Tuesday, June 1, 2010

Fake It 'Til You Make It, Sista!












How many times have you thrown up? Most people can probably give a good estimate. It's that rare, gross, memorable event that, for most, adds up slowly over a lifetime. For me it's different. I've probably thrown up a hundred times since Christmas. I wake up most days nauseated and more often than not I get sick. I don't know why, my doctors don't know why. I've taken every medication made, had everything under the sun tested and probed and still no diagnosis. Sometimes it's a bonus day and I pass out too. The last time that happened I was running up a hill and the next thing I know, I'm on the ground groaning about a dislocated shoulder. I have no memory of falling- everything just went black.

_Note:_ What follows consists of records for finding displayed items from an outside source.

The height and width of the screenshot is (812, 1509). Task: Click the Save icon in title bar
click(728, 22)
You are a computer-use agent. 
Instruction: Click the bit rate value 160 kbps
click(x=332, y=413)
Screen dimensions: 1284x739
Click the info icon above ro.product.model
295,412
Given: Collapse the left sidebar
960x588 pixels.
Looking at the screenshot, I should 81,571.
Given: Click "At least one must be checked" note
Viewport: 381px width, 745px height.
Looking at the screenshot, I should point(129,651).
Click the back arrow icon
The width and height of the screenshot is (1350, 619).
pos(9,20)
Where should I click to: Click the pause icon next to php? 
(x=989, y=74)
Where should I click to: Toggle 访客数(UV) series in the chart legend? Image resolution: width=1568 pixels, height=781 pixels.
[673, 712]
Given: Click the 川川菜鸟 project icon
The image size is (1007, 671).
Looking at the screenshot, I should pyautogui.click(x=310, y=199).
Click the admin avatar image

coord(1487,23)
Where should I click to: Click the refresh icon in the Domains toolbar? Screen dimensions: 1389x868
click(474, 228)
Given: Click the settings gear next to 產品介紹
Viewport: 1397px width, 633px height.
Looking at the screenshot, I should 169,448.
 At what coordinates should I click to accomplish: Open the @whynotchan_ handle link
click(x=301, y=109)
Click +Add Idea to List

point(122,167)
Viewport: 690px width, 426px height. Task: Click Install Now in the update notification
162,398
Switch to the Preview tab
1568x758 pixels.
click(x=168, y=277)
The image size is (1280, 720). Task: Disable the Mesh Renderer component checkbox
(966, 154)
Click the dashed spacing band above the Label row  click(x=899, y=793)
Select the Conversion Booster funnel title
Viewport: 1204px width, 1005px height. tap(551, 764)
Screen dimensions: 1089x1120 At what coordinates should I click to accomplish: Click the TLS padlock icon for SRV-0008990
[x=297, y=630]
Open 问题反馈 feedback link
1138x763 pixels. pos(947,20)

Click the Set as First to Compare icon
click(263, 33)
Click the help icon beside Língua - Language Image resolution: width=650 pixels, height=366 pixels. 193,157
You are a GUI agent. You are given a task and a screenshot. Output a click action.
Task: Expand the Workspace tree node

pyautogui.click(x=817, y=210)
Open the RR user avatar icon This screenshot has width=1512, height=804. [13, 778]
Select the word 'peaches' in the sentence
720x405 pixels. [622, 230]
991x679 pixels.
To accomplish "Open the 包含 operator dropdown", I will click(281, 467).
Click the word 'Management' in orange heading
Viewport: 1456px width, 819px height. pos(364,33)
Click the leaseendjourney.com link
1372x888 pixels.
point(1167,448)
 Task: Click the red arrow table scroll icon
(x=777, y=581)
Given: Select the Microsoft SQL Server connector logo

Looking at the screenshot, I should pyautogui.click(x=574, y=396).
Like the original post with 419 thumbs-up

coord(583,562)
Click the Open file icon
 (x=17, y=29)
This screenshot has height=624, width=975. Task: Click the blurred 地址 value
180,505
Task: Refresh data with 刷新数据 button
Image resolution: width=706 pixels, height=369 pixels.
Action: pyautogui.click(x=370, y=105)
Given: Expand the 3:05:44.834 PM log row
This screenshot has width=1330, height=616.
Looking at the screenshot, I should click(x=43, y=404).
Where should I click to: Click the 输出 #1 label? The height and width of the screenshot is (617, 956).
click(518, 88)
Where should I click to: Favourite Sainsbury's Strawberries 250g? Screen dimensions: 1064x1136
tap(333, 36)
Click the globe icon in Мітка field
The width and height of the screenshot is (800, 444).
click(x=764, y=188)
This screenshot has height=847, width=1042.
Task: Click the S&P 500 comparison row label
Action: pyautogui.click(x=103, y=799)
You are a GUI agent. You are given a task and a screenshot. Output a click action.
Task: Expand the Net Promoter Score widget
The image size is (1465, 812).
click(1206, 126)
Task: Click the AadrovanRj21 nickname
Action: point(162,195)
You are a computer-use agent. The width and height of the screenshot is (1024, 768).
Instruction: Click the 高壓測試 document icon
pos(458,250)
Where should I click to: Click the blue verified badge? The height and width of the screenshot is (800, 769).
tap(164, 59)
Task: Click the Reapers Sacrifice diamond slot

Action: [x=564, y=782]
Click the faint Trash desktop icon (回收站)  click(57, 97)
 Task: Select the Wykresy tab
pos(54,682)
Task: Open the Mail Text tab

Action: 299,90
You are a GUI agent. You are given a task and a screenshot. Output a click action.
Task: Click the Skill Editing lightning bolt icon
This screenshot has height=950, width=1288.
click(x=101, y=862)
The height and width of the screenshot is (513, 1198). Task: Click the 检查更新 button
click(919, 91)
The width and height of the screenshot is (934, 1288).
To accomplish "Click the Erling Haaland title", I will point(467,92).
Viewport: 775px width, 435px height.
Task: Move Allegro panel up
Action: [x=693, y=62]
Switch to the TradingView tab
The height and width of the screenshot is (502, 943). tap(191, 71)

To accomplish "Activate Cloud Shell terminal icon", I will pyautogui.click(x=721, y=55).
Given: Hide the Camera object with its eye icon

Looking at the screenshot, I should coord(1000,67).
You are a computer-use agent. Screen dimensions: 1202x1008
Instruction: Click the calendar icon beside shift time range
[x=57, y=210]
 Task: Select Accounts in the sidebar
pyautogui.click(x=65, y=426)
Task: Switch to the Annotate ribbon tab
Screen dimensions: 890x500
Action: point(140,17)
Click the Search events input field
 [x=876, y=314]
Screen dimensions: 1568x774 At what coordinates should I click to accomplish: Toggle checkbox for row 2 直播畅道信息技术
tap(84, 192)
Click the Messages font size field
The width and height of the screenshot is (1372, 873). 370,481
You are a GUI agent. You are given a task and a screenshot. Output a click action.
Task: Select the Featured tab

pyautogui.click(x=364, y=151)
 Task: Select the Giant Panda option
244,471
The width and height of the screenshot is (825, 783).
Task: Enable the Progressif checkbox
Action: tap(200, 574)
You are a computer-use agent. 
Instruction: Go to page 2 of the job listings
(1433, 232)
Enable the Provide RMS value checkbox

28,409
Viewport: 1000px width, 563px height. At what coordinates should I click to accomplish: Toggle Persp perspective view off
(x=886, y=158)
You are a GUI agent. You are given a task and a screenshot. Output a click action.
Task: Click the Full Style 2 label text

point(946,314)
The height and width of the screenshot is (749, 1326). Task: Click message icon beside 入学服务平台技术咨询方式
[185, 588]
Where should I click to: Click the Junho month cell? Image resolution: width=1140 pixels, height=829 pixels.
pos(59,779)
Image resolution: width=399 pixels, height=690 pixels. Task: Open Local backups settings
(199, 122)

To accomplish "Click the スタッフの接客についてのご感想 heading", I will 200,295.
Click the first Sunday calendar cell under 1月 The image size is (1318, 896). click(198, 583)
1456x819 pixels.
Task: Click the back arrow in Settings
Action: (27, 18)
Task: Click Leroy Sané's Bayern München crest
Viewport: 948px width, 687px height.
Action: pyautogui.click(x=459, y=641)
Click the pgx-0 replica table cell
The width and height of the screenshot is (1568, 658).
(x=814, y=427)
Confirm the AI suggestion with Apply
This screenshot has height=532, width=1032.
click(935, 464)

Sometimes the symptoms subside throughout the day. Some days I feel sick but never get sick- if you know what I mean, and I think you do! So I'm constantly trying to evaluate my condition and trying to guess whether or not to push myself or rest. Most of the time I'm happy I pushed myself, sometimes I regret it, sometimes I stay home. Last Friday I pushed myself and regretted it.

Some friends and family and I had tickets to a Whitecaps baseball game. I felt cruddy all day long (see before picture) but really wanted to go. So I made myself get cleaned up (see after shot). I not only did the normal routine but I added a few extra steps (polished the nails, gooped up the hair, walked through a mist of my best perfume. . .) to try to psych myself into feeling top notch.

For awhile it worked. But when the game was over- it didn't. I had a major blowout. Right there in the ballpark, in the hall, in the parking lot, in the car. So gross and embarrassing. I wanted to die, literally.

My motto- "fake it til you make it" almost did the trick. It just didn't get me home. I guess I'll have to live with it, for now.